**Material for the task:**
↓
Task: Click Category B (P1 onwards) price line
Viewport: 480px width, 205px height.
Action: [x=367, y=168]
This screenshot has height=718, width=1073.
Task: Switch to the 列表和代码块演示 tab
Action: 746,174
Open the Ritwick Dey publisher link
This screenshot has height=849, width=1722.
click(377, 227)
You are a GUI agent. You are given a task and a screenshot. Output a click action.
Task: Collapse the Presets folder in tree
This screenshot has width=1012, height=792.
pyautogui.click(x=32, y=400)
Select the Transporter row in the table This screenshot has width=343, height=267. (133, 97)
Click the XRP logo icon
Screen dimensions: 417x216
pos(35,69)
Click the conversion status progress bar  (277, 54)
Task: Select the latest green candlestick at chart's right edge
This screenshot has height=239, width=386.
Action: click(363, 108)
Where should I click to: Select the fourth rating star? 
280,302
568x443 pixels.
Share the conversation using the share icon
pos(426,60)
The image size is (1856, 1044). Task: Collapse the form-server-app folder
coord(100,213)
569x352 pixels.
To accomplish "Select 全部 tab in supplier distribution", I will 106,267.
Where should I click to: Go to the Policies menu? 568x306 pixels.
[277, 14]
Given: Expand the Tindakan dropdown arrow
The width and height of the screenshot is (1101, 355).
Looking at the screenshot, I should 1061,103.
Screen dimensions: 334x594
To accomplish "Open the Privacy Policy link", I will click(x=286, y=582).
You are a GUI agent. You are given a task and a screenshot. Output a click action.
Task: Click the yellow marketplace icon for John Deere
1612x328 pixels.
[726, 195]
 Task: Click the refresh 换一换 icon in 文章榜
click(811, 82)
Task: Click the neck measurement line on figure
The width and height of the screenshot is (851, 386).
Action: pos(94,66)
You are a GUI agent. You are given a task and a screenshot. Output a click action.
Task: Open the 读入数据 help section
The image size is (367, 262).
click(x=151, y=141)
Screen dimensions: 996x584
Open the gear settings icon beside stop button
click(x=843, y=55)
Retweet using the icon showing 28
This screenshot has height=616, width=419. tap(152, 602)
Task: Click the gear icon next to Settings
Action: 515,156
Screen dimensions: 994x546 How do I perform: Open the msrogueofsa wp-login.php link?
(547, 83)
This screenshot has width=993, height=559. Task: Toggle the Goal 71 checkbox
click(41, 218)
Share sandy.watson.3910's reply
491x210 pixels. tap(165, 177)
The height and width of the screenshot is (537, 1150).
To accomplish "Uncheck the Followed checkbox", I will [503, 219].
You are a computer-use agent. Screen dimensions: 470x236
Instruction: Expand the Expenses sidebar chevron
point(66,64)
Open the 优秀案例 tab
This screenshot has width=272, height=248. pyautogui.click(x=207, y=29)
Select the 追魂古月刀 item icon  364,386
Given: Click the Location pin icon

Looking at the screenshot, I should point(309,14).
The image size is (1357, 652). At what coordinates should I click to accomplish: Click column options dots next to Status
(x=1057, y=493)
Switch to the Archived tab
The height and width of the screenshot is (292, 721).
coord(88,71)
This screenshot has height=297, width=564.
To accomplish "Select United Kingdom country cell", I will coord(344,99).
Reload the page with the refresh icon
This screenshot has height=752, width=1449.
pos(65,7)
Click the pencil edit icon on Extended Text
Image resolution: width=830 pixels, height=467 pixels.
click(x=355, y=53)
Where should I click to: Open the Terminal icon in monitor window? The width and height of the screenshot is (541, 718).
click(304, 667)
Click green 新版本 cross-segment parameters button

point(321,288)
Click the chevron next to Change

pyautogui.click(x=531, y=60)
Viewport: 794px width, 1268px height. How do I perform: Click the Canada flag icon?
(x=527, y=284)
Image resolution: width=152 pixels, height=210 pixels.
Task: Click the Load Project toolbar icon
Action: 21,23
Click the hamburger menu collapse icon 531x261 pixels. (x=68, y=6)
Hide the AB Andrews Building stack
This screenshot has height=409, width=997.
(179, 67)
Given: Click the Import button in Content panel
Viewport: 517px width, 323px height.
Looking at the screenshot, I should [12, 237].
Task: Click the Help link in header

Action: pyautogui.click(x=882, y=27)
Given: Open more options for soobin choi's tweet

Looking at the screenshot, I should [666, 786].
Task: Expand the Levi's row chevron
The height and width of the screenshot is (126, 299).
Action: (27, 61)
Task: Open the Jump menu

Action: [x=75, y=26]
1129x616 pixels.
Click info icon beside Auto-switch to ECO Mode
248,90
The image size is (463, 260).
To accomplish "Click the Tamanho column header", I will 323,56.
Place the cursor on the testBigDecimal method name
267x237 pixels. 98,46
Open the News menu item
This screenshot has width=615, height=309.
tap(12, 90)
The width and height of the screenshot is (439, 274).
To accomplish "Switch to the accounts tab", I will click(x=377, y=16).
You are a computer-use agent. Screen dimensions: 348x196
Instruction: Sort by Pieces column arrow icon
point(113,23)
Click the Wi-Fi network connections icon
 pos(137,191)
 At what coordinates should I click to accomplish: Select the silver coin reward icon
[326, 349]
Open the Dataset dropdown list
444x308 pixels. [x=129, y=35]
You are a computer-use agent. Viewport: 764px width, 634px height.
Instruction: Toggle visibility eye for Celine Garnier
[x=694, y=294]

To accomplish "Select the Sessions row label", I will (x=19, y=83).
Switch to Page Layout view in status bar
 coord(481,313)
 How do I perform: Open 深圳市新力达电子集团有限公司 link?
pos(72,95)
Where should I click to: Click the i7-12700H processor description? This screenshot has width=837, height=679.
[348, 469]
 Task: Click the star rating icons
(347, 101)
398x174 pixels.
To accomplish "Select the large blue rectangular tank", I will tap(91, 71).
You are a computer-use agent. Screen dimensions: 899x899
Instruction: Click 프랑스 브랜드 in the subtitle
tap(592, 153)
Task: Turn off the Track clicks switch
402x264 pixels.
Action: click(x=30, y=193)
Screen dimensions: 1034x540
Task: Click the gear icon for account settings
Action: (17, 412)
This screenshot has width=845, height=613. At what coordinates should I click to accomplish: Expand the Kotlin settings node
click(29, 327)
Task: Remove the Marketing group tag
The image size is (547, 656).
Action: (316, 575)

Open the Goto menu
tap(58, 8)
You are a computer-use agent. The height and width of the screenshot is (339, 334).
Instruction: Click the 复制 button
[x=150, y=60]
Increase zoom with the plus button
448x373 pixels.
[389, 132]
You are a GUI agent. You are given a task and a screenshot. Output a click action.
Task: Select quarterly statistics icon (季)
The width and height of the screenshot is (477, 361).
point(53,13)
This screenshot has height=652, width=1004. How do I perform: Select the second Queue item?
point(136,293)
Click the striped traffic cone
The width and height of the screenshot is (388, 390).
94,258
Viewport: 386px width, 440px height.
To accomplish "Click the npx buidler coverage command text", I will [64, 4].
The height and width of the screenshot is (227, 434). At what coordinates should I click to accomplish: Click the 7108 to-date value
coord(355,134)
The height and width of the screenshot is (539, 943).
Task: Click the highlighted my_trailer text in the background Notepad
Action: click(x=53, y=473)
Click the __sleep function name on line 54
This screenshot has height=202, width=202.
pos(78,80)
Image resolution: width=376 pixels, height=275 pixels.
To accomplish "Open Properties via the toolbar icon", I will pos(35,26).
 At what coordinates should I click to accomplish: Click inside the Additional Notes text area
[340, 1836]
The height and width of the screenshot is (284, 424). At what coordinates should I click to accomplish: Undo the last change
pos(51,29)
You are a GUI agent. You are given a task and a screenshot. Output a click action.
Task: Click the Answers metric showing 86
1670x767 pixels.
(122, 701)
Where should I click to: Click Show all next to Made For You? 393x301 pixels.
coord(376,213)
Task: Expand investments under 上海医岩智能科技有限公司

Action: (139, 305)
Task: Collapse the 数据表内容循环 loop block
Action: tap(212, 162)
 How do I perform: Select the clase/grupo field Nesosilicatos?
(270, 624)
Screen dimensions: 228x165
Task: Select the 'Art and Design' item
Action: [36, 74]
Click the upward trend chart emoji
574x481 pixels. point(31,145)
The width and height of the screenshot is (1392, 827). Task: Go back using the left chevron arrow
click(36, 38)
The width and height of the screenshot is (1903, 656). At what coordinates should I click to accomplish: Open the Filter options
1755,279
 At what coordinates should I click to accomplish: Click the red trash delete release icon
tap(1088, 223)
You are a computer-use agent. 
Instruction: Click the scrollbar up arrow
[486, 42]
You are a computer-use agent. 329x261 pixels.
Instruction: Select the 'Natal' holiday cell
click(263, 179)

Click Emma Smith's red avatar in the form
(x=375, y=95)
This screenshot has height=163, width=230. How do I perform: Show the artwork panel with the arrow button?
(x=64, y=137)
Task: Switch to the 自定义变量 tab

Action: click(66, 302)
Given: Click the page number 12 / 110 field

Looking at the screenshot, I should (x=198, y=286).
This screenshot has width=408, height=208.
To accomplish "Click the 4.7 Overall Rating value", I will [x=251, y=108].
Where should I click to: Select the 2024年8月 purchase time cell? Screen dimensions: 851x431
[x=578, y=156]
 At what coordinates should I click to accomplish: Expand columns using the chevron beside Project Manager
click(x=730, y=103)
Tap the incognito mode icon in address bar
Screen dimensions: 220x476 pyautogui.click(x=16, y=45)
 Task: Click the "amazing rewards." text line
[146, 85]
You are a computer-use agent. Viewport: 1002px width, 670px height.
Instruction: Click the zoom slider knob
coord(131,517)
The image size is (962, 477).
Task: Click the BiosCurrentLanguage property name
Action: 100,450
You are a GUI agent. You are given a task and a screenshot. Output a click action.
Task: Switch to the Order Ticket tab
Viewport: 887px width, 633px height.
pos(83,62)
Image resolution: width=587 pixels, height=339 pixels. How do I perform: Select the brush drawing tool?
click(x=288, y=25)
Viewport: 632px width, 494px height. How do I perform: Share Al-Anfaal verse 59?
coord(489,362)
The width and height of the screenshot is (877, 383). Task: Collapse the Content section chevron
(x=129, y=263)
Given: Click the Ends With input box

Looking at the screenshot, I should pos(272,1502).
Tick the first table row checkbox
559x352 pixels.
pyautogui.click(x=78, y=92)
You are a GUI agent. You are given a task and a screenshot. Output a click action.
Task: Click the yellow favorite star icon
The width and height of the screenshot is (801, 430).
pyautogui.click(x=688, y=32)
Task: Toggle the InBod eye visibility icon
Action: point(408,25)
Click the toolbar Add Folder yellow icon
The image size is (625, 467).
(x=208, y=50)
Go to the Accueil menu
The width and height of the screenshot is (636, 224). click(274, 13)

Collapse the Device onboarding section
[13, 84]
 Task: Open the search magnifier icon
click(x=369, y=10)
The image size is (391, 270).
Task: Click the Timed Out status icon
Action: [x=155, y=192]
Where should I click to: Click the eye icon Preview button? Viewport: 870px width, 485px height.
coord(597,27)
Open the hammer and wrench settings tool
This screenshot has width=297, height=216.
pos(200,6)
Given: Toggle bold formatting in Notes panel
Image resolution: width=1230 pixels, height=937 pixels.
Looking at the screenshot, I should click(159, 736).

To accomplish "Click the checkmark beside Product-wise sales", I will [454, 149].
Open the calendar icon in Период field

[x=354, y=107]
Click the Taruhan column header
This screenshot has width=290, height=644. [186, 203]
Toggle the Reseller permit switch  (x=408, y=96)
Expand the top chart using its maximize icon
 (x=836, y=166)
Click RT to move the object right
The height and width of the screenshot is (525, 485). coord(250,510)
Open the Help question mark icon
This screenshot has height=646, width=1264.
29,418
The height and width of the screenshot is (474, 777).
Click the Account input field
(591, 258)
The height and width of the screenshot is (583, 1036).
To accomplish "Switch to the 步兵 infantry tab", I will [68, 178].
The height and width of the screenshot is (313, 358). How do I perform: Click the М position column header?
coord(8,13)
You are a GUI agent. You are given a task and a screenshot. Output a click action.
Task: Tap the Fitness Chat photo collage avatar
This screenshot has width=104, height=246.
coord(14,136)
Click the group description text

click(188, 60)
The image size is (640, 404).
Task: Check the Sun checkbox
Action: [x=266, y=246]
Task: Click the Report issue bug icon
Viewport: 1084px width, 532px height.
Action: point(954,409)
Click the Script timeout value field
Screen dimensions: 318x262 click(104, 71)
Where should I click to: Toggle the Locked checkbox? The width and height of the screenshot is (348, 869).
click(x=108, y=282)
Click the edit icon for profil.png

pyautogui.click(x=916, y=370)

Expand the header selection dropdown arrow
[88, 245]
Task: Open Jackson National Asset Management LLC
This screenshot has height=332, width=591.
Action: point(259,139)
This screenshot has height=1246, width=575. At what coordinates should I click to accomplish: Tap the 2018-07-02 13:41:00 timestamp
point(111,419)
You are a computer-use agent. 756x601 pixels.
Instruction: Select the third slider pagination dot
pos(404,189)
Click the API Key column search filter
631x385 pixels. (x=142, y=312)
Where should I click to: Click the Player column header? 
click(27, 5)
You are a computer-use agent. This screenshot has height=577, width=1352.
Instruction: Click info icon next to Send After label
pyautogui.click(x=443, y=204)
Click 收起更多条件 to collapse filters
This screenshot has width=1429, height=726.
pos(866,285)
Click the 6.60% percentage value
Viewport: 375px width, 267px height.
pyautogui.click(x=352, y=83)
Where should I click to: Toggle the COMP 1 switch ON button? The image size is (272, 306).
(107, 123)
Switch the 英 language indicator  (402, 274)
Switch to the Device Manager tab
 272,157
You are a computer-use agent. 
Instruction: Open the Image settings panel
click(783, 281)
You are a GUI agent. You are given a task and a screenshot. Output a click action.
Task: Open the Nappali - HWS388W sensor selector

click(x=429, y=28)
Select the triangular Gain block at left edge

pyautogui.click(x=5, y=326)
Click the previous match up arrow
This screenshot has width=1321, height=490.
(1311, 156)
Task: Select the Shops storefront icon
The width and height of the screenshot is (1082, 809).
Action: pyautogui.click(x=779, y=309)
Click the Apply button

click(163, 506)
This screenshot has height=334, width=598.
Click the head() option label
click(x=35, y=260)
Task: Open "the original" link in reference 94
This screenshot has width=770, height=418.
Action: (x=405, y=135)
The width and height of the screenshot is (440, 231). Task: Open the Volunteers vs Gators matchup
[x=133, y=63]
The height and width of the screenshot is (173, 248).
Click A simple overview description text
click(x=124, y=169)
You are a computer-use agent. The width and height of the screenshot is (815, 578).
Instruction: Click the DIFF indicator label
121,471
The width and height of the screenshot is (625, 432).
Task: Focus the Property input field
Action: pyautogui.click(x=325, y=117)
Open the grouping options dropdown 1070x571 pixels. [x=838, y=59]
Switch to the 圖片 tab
↑
**What to do:**
Nothing but the lines from the one containing "This screenshot has width=1321, height=490." to the last line of the listing above belongs in the answer; restate each word for word.

**Result below:**
This screenshot has width=1321, height=490.
(1311, 156)
Task: Select the Shops storefront icon
The width and height of the screenshot is (1082, 809).
Action: pyautogui.click(x=779, y=309)
Click the Apply button

click(163, 506)
This screenshot has height=334, width=598.
Click the head() option label
click(x=35, y=260)
Task: Open "the original" link in reference 94
This screenshot has width=770, height=418.
Action: (x=405, y=135)
The width and height of the screenshot is (440, 231). Task: Open the Volunteers vs Gators matchup
[x=133, y=63]
The height and width of the screenshot is (173, 248).
Click A simple overview description text
click(x=124, y=169)
You are a computer-use agent. The width and height of the screenshot is (815, 578).
Instruction: Click the DIFF indicator label
121,471
The width and height of the screenshot is (625, 432).
Task: Focus the Property input field
Action: pyautogui.click(x=325, y=117)
Open the grouping options dropdown 1070x571 pixels. [x=838, y=59]
Switch to the 圖片 tab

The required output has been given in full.